19 de março de 2009 | 20h54

Em O Sal da Terra, o diretor paranaense Eloi Pires Ferreira pretende fazer um filme religioso – talvez no sentido amplo do termo, apesar da referência católica ser a mais forte. É uma ideia em princípio boa, a do padre caminhoneiro e sua igreja ambulante, perambulando pelas estradas e levando conforto aos profissionais do volante.

As ações concentram-se em dois personagens, o padre Miguel (Edson Rocha) e o caminhoneiro Romeu (Enéas Lour). Cabe a Romeu encarnar os dramas da profissão – a ausência prolongada de casa, os perigos da estrada, as tentações do caminho, um perigo espreitando a cada curva. Miguel, ele próprio, vive um drama pessoal mas procura levar a palavra ao seu rebanho.

Tudo é apegado à realidade, pois de fato existe uma Pastoral Rodoviária, a vida dos caminhoneiros é aquela mesma e a estética segue o caminho realista. Um elemento intrigante, um andarilho, coloca nota dissonante nessa trama. E o todo é construído sob a forma ritual de uma missa. Essas propostas superpostas não parecem se articular muito bem.

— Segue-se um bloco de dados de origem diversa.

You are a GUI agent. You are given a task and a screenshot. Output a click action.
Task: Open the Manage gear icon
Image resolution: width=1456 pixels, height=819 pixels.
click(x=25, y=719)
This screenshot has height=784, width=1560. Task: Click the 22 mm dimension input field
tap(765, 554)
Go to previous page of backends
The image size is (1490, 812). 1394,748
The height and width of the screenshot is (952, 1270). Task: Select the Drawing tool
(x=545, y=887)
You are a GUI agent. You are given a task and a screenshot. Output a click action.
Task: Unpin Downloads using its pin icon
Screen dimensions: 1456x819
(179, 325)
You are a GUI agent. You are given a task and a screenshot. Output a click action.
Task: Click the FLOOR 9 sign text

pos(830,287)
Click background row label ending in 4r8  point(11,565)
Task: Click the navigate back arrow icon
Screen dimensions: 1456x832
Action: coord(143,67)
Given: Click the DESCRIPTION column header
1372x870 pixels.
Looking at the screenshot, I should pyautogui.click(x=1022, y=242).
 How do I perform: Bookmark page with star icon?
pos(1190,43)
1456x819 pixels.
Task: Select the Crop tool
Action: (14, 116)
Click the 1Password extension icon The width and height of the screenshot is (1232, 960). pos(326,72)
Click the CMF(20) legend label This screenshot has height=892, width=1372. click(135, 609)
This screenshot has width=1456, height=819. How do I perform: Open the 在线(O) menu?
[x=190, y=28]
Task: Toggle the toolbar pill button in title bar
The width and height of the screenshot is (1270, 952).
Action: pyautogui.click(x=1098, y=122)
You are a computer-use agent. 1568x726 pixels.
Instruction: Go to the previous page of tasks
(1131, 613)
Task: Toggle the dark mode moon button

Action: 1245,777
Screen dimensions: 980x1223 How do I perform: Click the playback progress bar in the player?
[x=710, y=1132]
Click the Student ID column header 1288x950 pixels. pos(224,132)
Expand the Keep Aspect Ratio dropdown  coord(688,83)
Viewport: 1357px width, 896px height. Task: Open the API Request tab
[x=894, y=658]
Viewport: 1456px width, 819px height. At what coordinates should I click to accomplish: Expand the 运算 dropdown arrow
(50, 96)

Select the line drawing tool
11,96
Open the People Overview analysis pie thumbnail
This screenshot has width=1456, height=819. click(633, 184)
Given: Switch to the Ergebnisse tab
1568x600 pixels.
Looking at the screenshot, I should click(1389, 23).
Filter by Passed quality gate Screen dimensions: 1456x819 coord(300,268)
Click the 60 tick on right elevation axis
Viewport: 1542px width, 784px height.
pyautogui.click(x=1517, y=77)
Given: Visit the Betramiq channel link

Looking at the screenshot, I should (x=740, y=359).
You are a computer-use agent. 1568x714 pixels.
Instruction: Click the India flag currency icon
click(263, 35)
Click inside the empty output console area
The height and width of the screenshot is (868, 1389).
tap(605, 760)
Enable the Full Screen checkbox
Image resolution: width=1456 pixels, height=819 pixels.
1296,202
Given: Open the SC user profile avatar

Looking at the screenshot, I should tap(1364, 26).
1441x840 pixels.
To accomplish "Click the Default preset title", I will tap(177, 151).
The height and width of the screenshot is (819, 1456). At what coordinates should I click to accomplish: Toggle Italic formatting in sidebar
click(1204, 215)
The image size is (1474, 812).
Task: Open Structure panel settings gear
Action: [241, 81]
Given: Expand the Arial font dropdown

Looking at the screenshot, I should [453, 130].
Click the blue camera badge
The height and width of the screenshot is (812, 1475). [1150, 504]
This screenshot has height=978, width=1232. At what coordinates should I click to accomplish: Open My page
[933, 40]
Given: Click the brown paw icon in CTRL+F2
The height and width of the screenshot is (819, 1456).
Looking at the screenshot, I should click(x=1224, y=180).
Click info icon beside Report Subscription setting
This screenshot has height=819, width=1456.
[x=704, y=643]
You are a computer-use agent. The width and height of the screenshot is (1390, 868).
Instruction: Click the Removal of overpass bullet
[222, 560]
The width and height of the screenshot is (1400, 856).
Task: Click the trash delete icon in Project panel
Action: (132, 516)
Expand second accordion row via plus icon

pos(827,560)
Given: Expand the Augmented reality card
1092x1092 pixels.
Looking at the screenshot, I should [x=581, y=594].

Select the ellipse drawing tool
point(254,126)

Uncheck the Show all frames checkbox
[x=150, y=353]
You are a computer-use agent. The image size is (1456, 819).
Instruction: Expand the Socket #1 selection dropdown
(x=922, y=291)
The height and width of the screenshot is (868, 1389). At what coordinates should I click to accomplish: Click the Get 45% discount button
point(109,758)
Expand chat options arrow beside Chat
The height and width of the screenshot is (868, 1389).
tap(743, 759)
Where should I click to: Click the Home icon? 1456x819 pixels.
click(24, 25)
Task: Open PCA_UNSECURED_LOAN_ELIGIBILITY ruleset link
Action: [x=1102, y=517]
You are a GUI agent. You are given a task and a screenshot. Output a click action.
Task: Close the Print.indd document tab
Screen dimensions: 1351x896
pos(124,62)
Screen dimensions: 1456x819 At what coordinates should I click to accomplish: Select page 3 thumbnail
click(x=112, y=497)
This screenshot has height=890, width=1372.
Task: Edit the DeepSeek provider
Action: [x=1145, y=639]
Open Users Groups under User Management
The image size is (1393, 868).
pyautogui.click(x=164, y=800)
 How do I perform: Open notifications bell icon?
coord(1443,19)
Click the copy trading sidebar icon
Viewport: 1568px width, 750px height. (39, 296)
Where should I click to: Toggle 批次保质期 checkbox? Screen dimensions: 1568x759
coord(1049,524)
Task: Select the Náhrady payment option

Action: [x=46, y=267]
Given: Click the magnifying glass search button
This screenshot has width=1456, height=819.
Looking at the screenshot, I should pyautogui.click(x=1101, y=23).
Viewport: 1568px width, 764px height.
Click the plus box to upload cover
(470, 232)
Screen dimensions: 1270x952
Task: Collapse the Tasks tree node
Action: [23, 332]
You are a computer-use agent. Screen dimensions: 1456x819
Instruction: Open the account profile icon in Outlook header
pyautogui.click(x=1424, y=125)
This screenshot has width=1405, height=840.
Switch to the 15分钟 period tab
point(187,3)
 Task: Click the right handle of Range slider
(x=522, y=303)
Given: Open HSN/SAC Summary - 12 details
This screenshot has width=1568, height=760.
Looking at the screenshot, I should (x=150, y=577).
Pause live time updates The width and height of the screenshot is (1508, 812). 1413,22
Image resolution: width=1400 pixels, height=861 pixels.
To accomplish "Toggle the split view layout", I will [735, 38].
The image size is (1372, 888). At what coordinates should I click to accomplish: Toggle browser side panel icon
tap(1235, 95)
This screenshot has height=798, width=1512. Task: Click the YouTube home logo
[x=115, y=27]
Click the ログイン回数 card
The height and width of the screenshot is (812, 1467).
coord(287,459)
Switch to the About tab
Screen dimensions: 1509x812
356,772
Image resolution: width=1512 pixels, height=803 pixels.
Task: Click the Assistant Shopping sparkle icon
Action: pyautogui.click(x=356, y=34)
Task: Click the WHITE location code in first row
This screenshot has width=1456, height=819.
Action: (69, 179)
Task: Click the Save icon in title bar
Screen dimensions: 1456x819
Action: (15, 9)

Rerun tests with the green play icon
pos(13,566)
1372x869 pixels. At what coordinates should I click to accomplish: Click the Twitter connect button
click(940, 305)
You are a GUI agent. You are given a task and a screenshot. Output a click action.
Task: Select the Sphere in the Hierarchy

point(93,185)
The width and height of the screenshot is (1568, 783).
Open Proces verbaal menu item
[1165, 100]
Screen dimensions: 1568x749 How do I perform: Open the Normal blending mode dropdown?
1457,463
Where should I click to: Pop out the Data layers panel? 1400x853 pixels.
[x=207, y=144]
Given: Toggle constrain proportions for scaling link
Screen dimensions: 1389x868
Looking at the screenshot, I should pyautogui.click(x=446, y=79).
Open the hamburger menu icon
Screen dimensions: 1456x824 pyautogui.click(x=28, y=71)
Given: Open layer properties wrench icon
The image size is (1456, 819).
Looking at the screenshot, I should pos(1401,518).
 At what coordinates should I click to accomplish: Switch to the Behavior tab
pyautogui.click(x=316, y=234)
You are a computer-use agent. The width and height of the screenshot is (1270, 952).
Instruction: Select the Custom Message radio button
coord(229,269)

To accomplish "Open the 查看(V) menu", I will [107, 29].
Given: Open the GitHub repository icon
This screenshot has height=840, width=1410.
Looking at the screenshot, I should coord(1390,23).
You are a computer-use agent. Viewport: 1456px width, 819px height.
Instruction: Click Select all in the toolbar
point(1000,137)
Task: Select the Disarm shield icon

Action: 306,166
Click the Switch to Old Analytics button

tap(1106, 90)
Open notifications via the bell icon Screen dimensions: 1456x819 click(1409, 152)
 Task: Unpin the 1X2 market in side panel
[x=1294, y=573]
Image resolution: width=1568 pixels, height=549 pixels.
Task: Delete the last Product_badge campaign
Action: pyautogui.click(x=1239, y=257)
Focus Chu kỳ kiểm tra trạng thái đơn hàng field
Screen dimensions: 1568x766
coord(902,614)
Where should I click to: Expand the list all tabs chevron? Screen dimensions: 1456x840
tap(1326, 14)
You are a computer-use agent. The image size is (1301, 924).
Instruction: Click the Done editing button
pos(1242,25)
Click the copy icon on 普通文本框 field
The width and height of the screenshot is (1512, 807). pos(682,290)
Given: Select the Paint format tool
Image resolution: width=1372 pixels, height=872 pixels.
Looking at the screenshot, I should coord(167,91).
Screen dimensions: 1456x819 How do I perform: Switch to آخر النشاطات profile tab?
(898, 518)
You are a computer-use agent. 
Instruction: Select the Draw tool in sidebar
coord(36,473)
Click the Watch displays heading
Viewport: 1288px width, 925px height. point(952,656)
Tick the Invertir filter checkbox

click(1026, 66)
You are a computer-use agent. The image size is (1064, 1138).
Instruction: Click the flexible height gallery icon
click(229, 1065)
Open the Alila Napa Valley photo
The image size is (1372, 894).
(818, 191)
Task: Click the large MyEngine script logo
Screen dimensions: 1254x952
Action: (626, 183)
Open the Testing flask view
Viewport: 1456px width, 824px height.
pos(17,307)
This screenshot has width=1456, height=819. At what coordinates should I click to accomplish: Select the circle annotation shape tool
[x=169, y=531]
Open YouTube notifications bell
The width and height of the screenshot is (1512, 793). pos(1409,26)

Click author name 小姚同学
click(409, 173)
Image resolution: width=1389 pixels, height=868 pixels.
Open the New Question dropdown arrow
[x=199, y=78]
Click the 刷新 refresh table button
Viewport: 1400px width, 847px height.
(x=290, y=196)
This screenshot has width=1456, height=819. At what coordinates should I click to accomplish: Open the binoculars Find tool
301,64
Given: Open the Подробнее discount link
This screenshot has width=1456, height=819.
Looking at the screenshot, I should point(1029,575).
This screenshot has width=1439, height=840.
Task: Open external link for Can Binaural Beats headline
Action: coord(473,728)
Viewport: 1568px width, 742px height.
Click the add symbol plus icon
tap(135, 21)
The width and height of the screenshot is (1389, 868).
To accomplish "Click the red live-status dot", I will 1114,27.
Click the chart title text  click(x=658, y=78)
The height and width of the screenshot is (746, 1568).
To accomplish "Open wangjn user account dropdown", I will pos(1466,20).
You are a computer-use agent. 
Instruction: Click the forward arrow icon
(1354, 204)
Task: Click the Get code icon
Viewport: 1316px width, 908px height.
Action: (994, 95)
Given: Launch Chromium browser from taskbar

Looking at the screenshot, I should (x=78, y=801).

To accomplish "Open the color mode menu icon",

Pelo menos é a impressão que se tem desse filme correto, mas que poderia ter ousado mais. Um padre mais tocado pelo desacerto do mundo e pelo desconcerto diante de si mesmo traria uma força que, aí sim, poderia ser iluminadora. Ambicionando voar pela transcendência, O Sal da Terra é apenas edificante e não chega a tirar os pés do chão.